Bilgi: Kutsal Ruh'un Beşinci Hediyesi


Yeşaya (11: 2-3) kitabından bir Eski Ahit geçidi, Kutsal Ruh tarafından İsa Mesih'e bahşedilmiş olduğuna inanılan yedi armağanı saymaktadır: bilgelik, anlayış, rehberlik, kudret, bilgi, korku. Hıristiyanlar için, bu armağanlar Mesih örneğinin inananları ve takipçileri olarak düşünülmüşlerdi.

Bu pasajın içeriği şöyledir:

Jesse'nin kütüğünden bir ateş çıkacak;
Köklerinden bir dal meyve doğurur.

Rab'bin Ruhu onun üzerinde duracak
bilgelik ve anlayış ruhu
- Avukat ve vasiyet ruhu,
Rab'bin bilgi ve korku ruhu--

ve Rab'bin korkusundan zevk alır.

Yedi armağanın son armağanın tekrarını içerdiğini görebilirsiniz - korku. Akademisyenler, tekrarlamanın, Yedi Dua, Yedi Ölümcül Günah ve Yedi Erdem'in yedi dilekçesinde gördüğümüz gibi, Hıristiyan edebiyatında sembolik olarak yedi numarayı kullanma tercihini yansıttığını ileri sürmektedir. Her ikisi de korku olarak adlandırılan iki armağan arasında ayrım yapmak için altıncı armağan bazen "dindarlık" veya "saygı" olarak tanımlanırken, yedinci "merak ve huşu" olarak tanımlanır.

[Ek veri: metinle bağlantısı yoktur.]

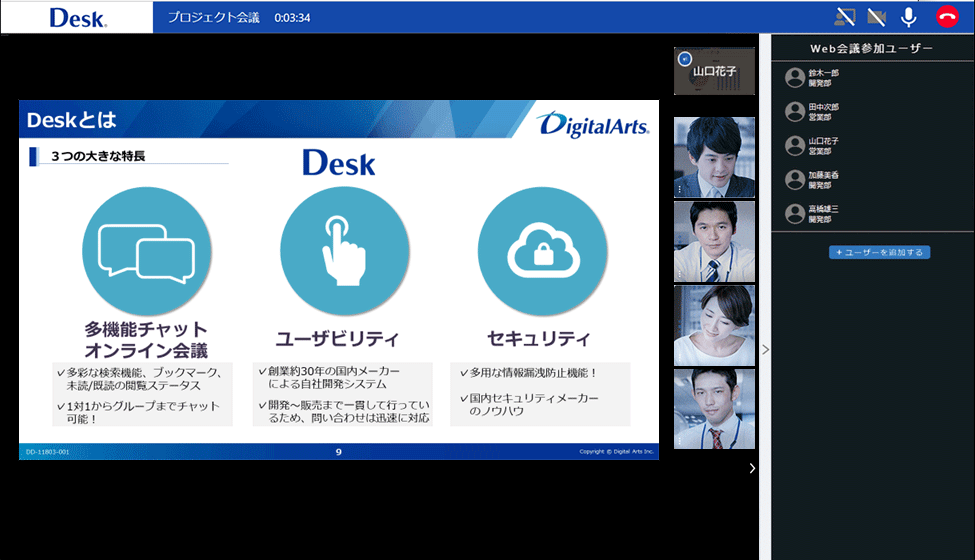975x560 pixels.
Task: Click avatar icon of 田中次郎
Action: pyautogui.click(x=795, y=112)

Bilgi: Kutsal Ruh'un Beşinci Hediyesi ve İnancın Mükemmelliği

Bilgelik (ilk armağan) bilgisi (beşinci armağan), inancın teolojik erdemini mükemmelleştirir. Ancak bilginin ve bilgeliğin amaçları farklıdır. Bilgelik, ilahi hakikate nüfuz etmemize yardımcı olur ve her şeyi o gerçeğe göre yargılamak için hazırlar, bilgi bize yargılama yeteneğini verir. Fr olarak. John A. Hardon, SJ, Modern Katolik Sözlüğünde şöyle yazıyor: "Bu armağanın amacı, bir tanrıya önderlik ettiği sürece yaratılan şeylerin tüm spektrumu."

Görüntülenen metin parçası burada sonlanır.